5. **Plugging In and Using Limits:** Now for the fun part – seeing what happens at our boundaries!

* **First part (from 0 to almost 1):** We plug in the top value (let's say $b$, which is super close to 1 from the left) and the bottom value (0).
* When $x$ gets super close to 1, the $(x-1)$ parts in our anti-derivative become super tiny, almost zero.
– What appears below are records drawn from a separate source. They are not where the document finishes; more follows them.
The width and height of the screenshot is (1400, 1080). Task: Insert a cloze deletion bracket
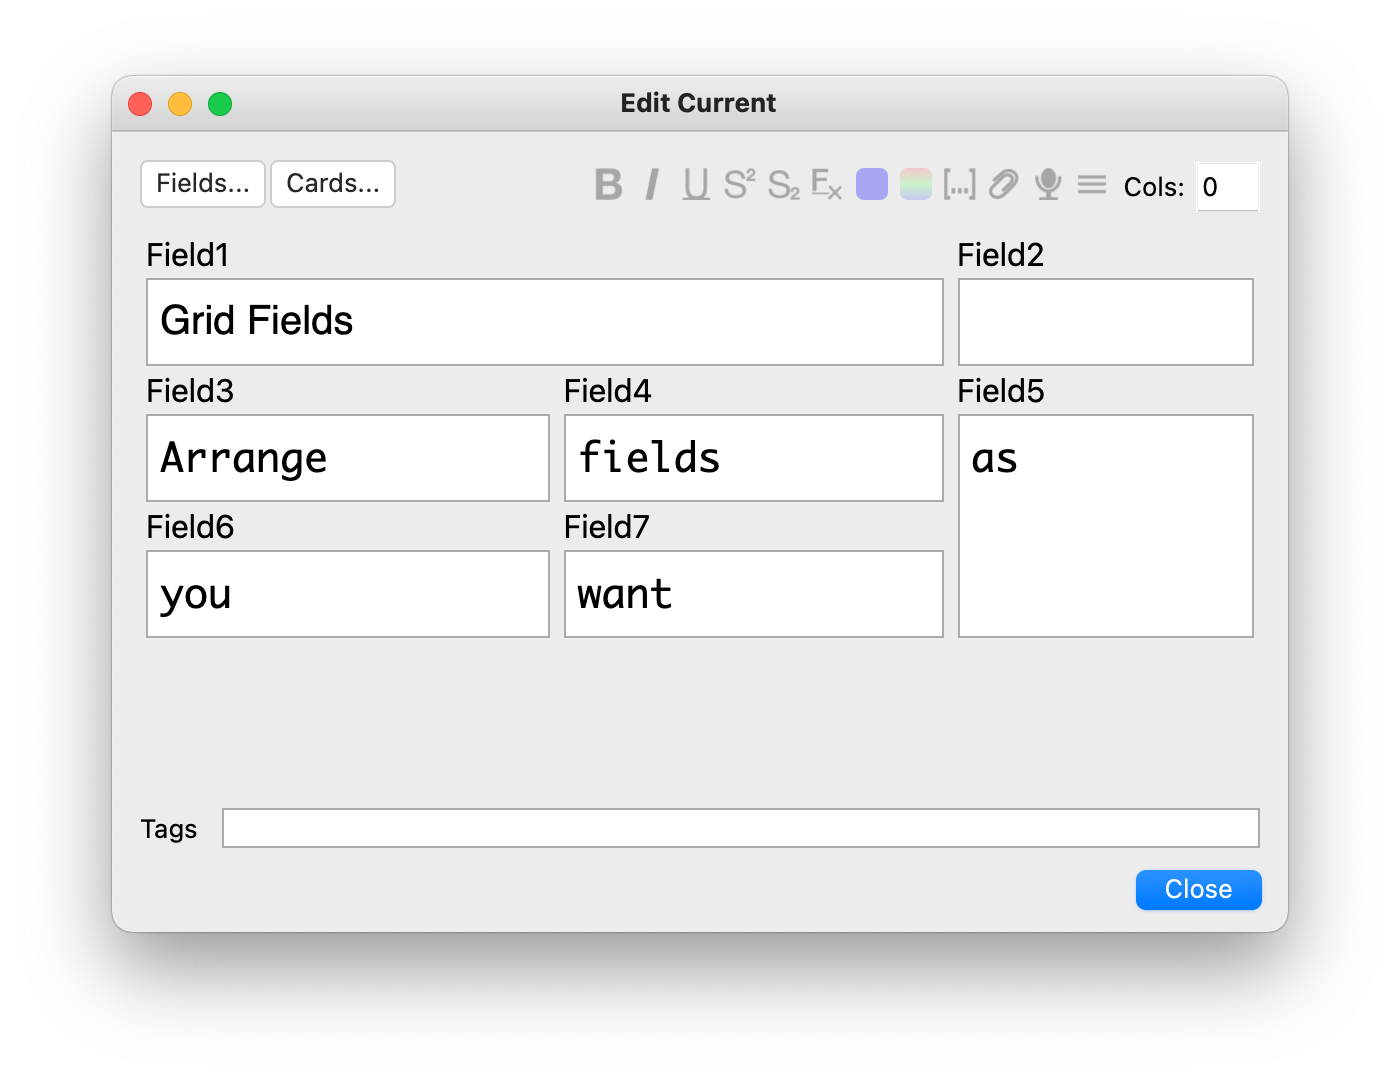tap(959, 185)
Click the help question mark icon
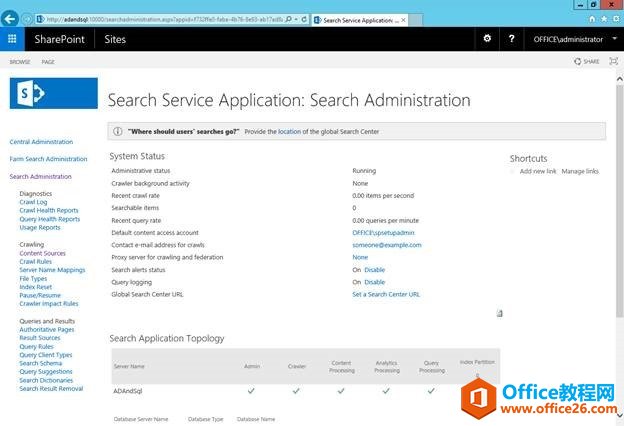Image resolution: width=624 pixels, height=426 pixels. click(x=512, y=39)
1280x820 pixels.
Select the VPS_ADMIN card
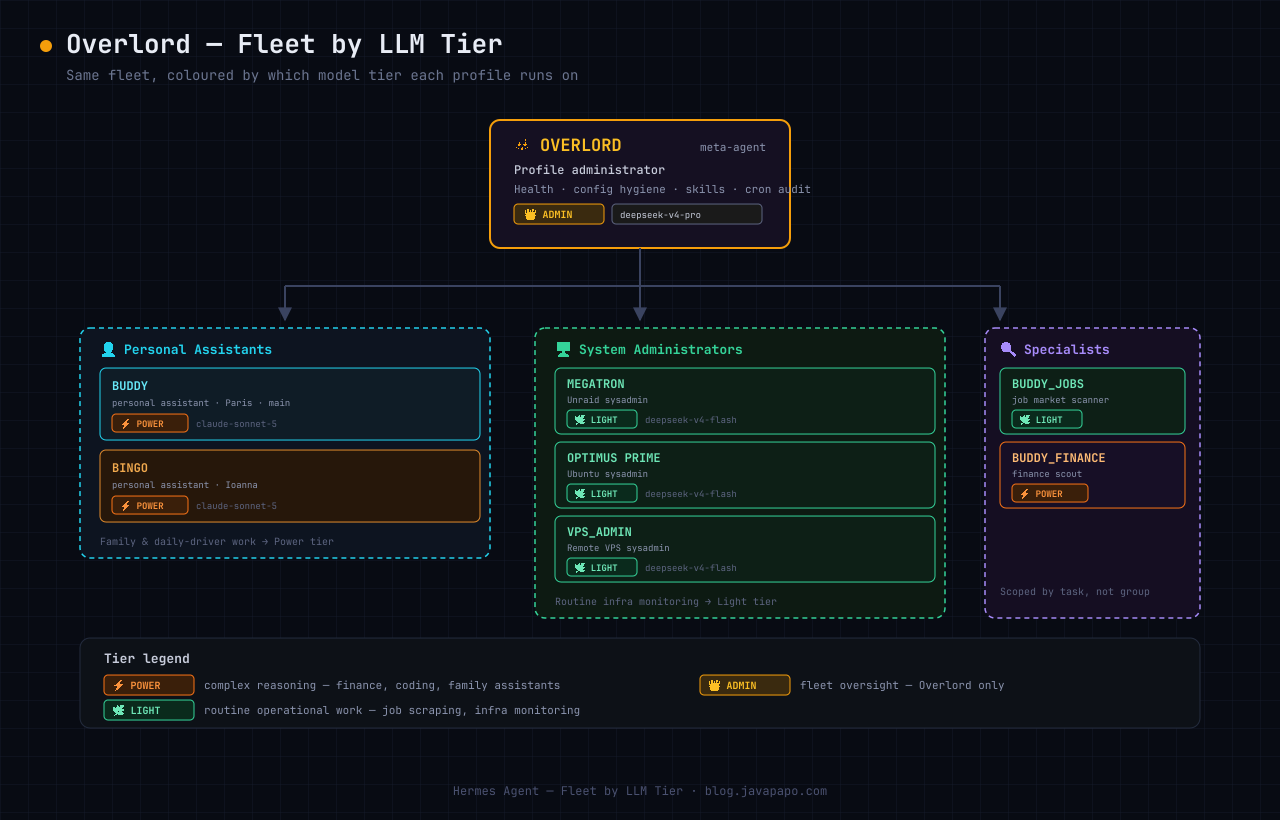(x=745, y=549)
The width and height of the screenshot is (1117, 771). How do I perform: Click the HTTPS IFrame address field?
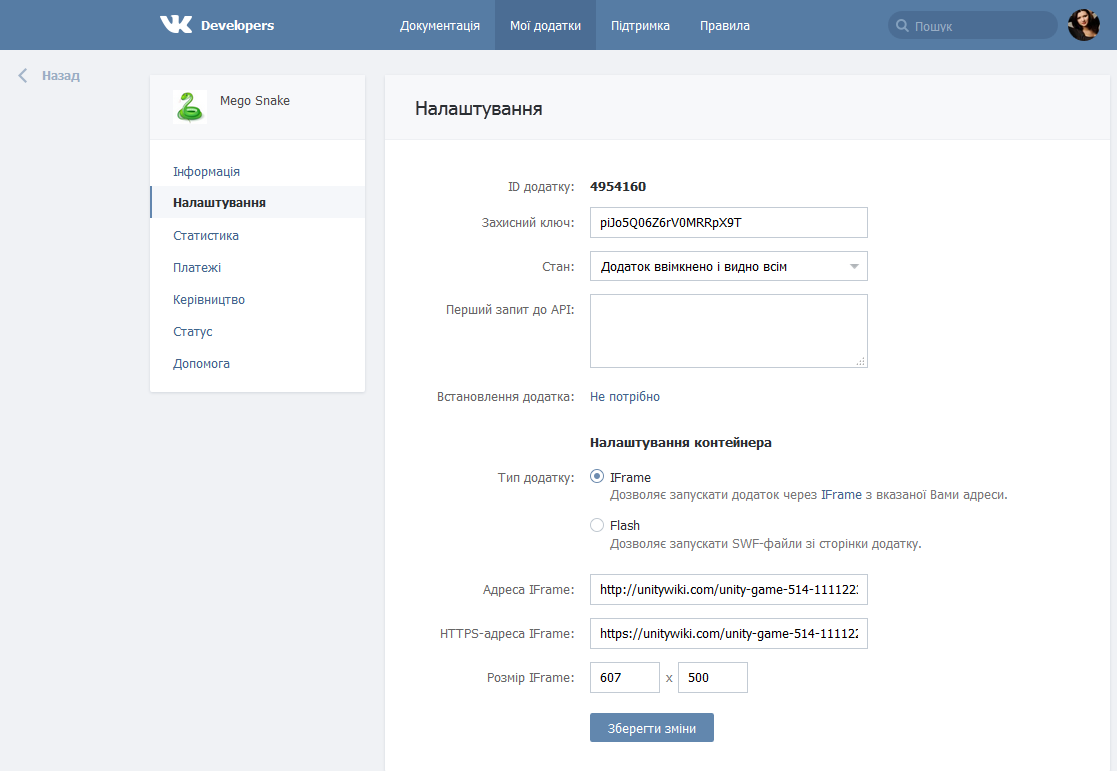728,633
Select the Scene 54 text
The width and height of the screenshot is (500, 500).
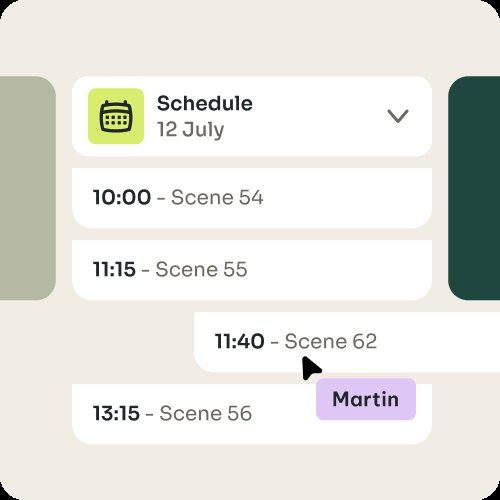217,197
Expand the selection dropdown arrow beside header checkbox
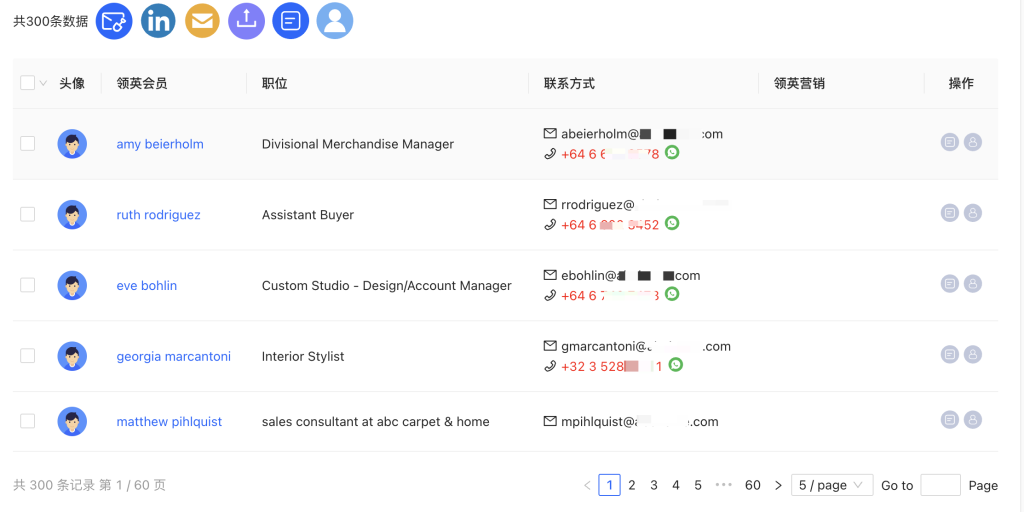 point(43,83)
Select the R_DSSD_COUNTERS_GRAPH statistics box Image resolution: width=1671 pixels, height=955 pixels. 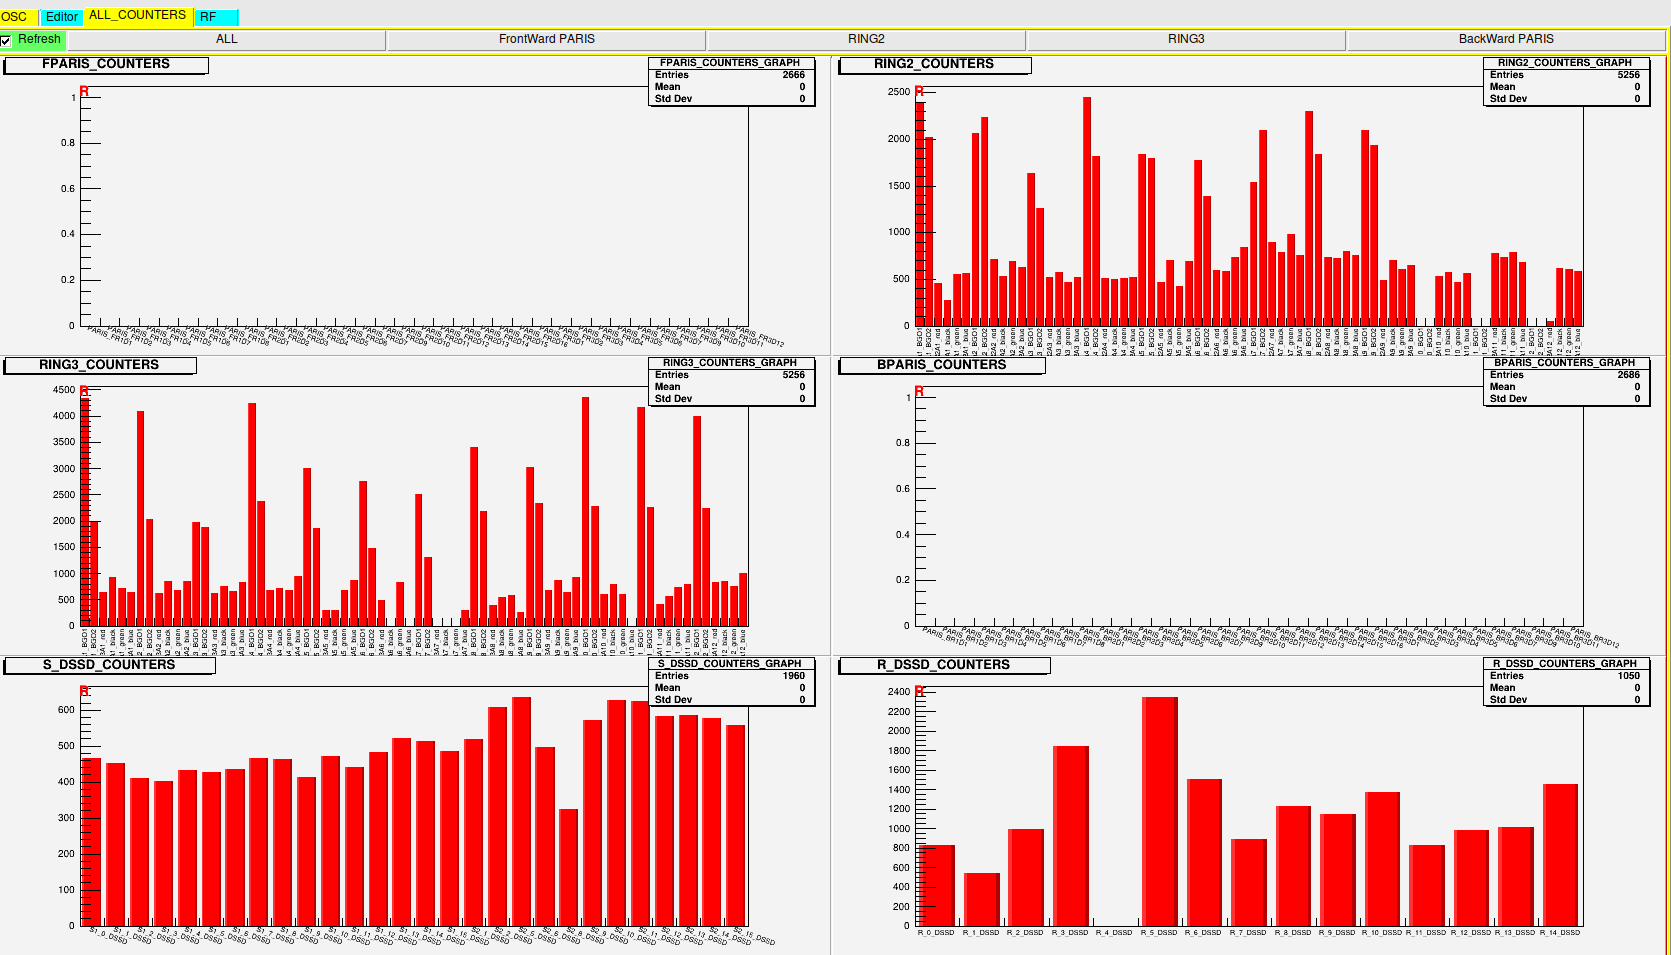click(x=1565, y=682)
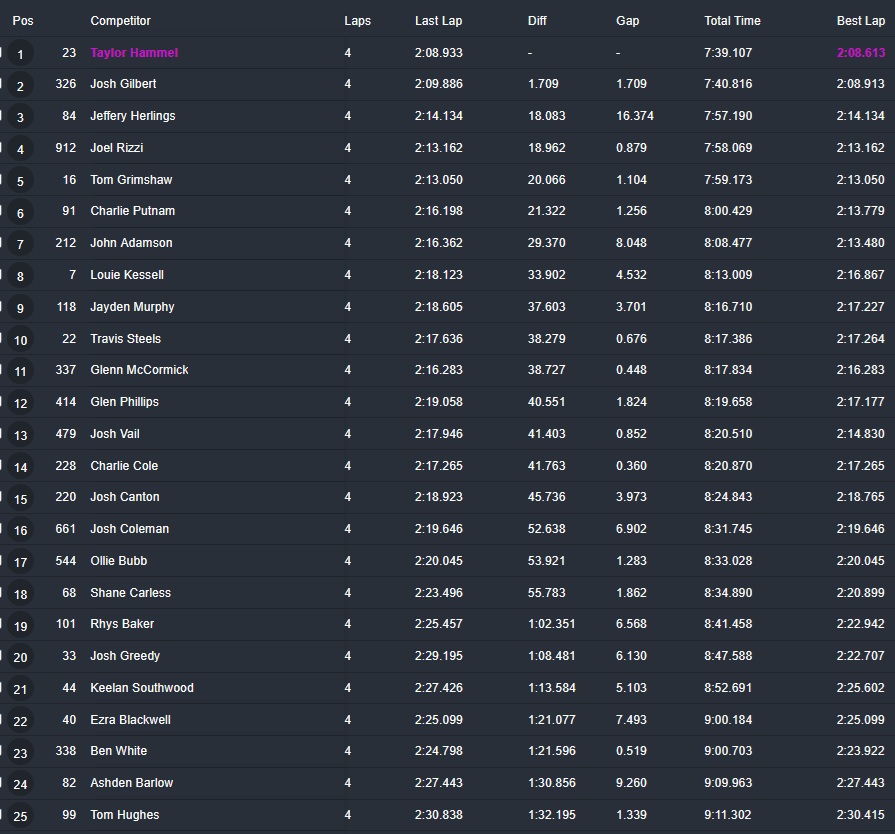Click the position 17 circle badge
Viewport: 895px width, 834px height.
click(x=21, y=562)
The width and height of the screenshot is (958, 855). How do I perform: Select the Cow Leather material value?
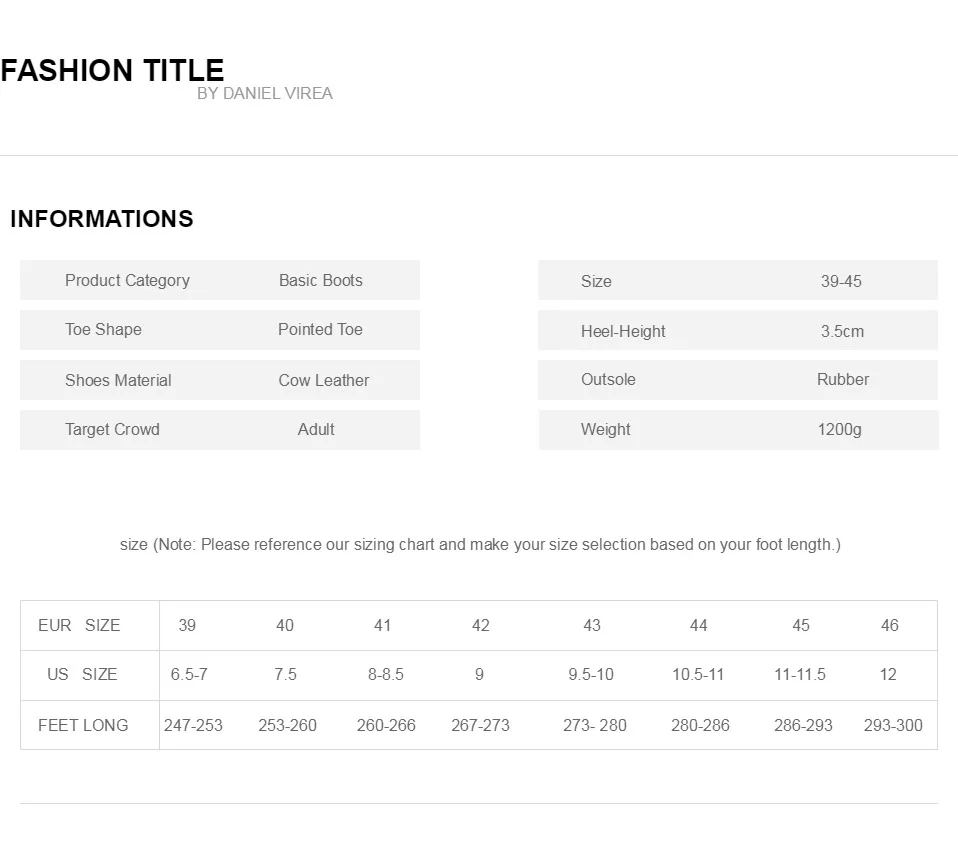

So those terms just vanish!
* When $x=0$, we get $\frac{3}{5}(0-1)^{5/3} + \frac{3}{2}(0-1)^{2/3} = \frac{3}{5}(-1)^{5/3} + \frac{3}{2}(-1)^{2/3}$. Remember, $(-1)^{5/3}$ is $-1$, and $(-1)^{2/3}$ is $1$. So, this is $\frac{3}{5}(-1) + \frac{3}{2}(1) = -\frac{3}{5} + \frac{3}{2}$. To add these, I found a common bottom number (10): $-\frac{6}{10} + \frac{15}{10} = \frac{9}{10}$.
* So, this first part evaluates to (0 - $\frac{9}{10}$) = $-\frac{9}{10}$.

* **Second part (from almost 1 to 9):** We plug in the top value (9) and the bottom value (let's say $a$, which is super close to 1 from the right).
* Again, when $x$ gets super close to 1, the $(x-1)$ parts vanish.
* When $x=9$, we get $\frac{3}{5}(9-1)^{5/3} + \frac{3}{2}(9-1)^{2/3} = \frac{3}{5}(8)^{5/3} + \frac{3}{2}(8)^{2/3}$. Remember, $8^{5/3}$ is the same as $(\sqrt[3]{8})^5 = 2^5 = 32$. And $8^{2/3}$ is $(\sqrt[3]{8})^2 = 2^2 = 4$.
* So, this part becomes $\frac{3}{5}(32) + \frac{3}{2}(4) = \frac{96}{5} + 6$. To add these, I found a common bottom number (5): $\frac{96}{5} + \frac{30}{5} = \frac{126}{5}$.
* So, this second part evaluates to ($\frac{126}{5}$ - 0) = $\frac{126}{5}$.

6. **Adding Them Up:** Finally, we add the results from the two parts to get our total answer:
$-\frac{9}{10} + \frac{126}{5}$
To add these, I need a common bottom number, which is 10.
$-\frac{9}{10} + \frac{126 \times 2}{5 \times 2} = -\frac{9}{10} + \frac{252}{10}$
Now, I can add them easily: $\frac{-9 + 252}{10} = \frac{243}{10}$.

Since we got a nice, specific number, that means the integral **converges** (it doesn't go off to infinity!).